A citation attached to a sentence does not prove the cited paper supports that sentence. Before using an AI-generated claim or reference, check:

  • Whether the paper is a primary study, review, protocol, preprint, correction, or retracted work.
  • Whether the authors, title, publication year, journal, and DOI match the original record.
  • Whether the cited passage actually supports the wording and strength of the claim.
  • Whether the summary preserves the sample, method, uncertainty, null findings, limitations, and relevant subgroup qualifications.
  • Whether a result shows association or supports a causal conclusion.

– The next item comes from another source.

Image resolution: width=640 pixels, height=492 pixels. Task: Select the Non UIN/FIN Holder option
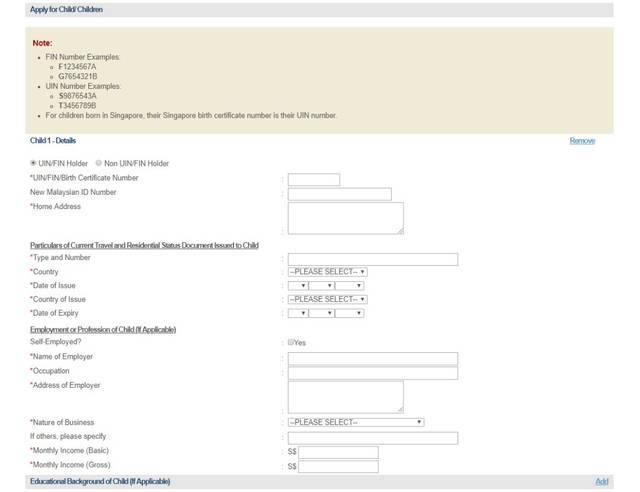99,163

Search visibility is not the same as access to the full text. A result may provide metadata or an abstract without a downloadable paper; availability can depend on open-access status, institutional subscriptions, source rights, or a PDF you provide. SciSpace advertises PDF downloads where available, but a search result does not guarantee lawful full-text access. SciSpace Literature Review

If you plan to upload unpublished manuscripts, sensitive research, proprietary material, or patient-related information, check the applicable SciSpace privacy terms and your institution’s or employer’s rules before doing so. Data-handling terms can vary by plan and may change; do not assume a third-party workspace is approved for confidential material.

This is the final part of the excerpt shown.